The federal gasoline tax funds the Freeway Belief Fund, which was fashioned to support freeway upkeep and mass transit initiatives. That fund was already going through severe insolvency points even earlier than proposals to elevate the federal gasoline tax. Williams-Derry factors out that lots of the roads within the US are “actually crumbling:” Practically 40% of the nation’s highways and roadways are in want of restore, a 2025 survey found. The already-low taxes are an enormous driver of poor infrastructure, he says.
Slicing off income, even quickly, would solely exacerbate the issue. There’s additionally a risk {that a} momentary break may very well be prolonged indefinitely given the political dangers of reinstating it, significantly as midterms close to.
“The lack of federal revenues obtainable to make sure that our transportation infrastructure stays sound, it’s simply not an excellent deal for customers,” Slocum says.
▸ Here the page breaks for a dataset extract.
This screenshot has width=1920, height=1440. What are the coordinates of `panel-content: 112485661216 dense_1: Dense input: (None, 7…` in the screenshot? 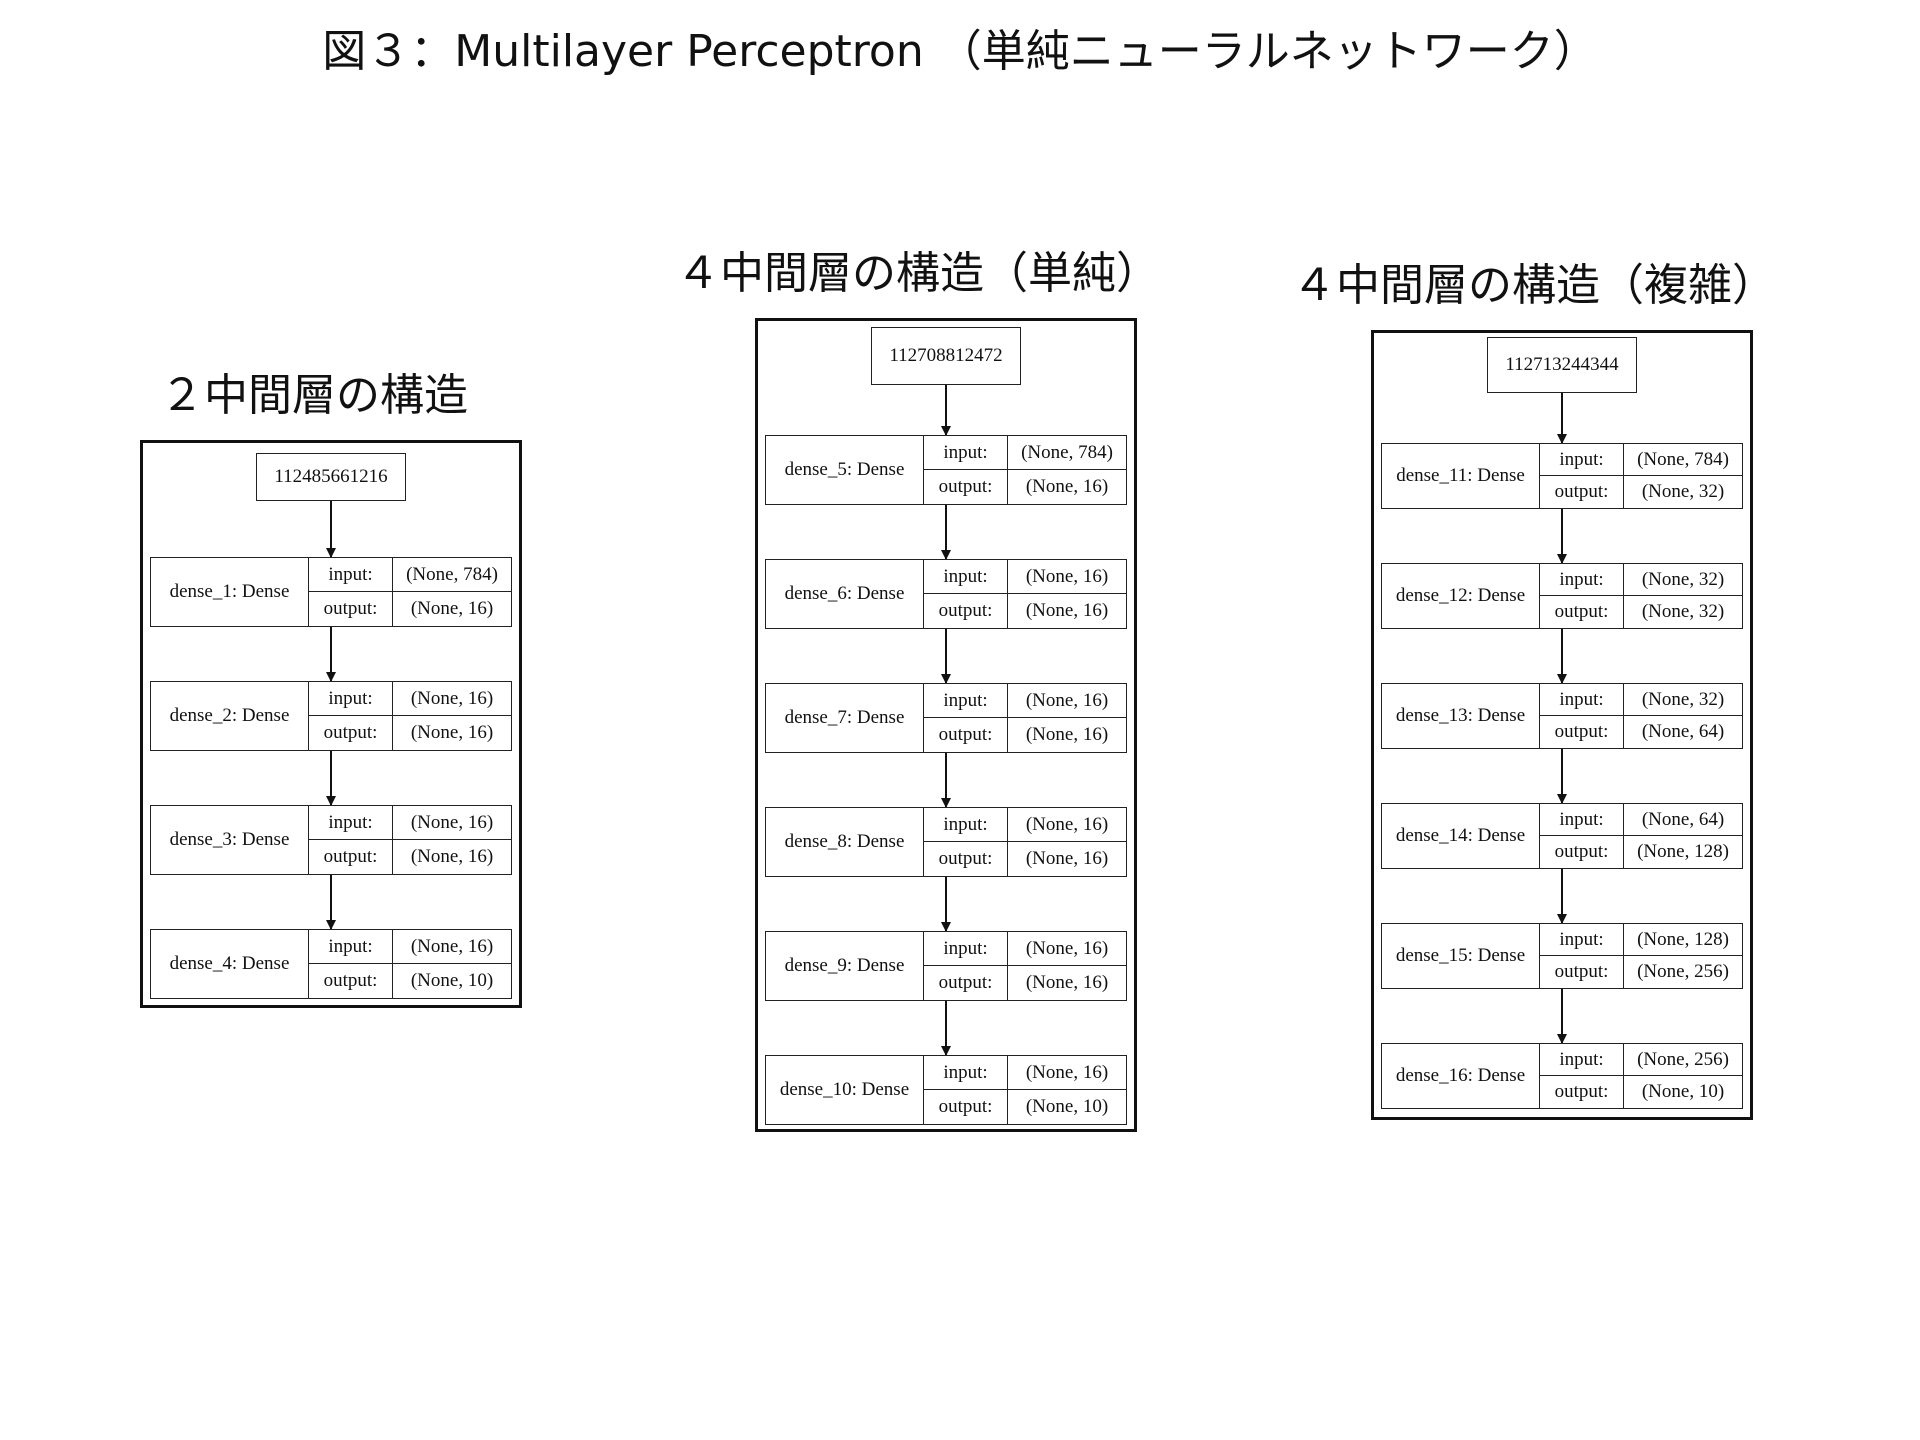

Closing the Strait of Hormuz has reduce a large quantity of worldwide oil provide all of the sudden off from the market in what’s widely-agreed upon to be one of many worst vitality crises in historical past. Even when the Strait of Hormuz instantly opens up tomorrow, the consequences of the brand new provide might take some time to achieve customers—probably a month or extra as tankers journey to clients and manufacturing services begin again up once more.
“An oil tanker strikes as quick as a bicycle,” says Williams-Derry. “It’s a big journey.”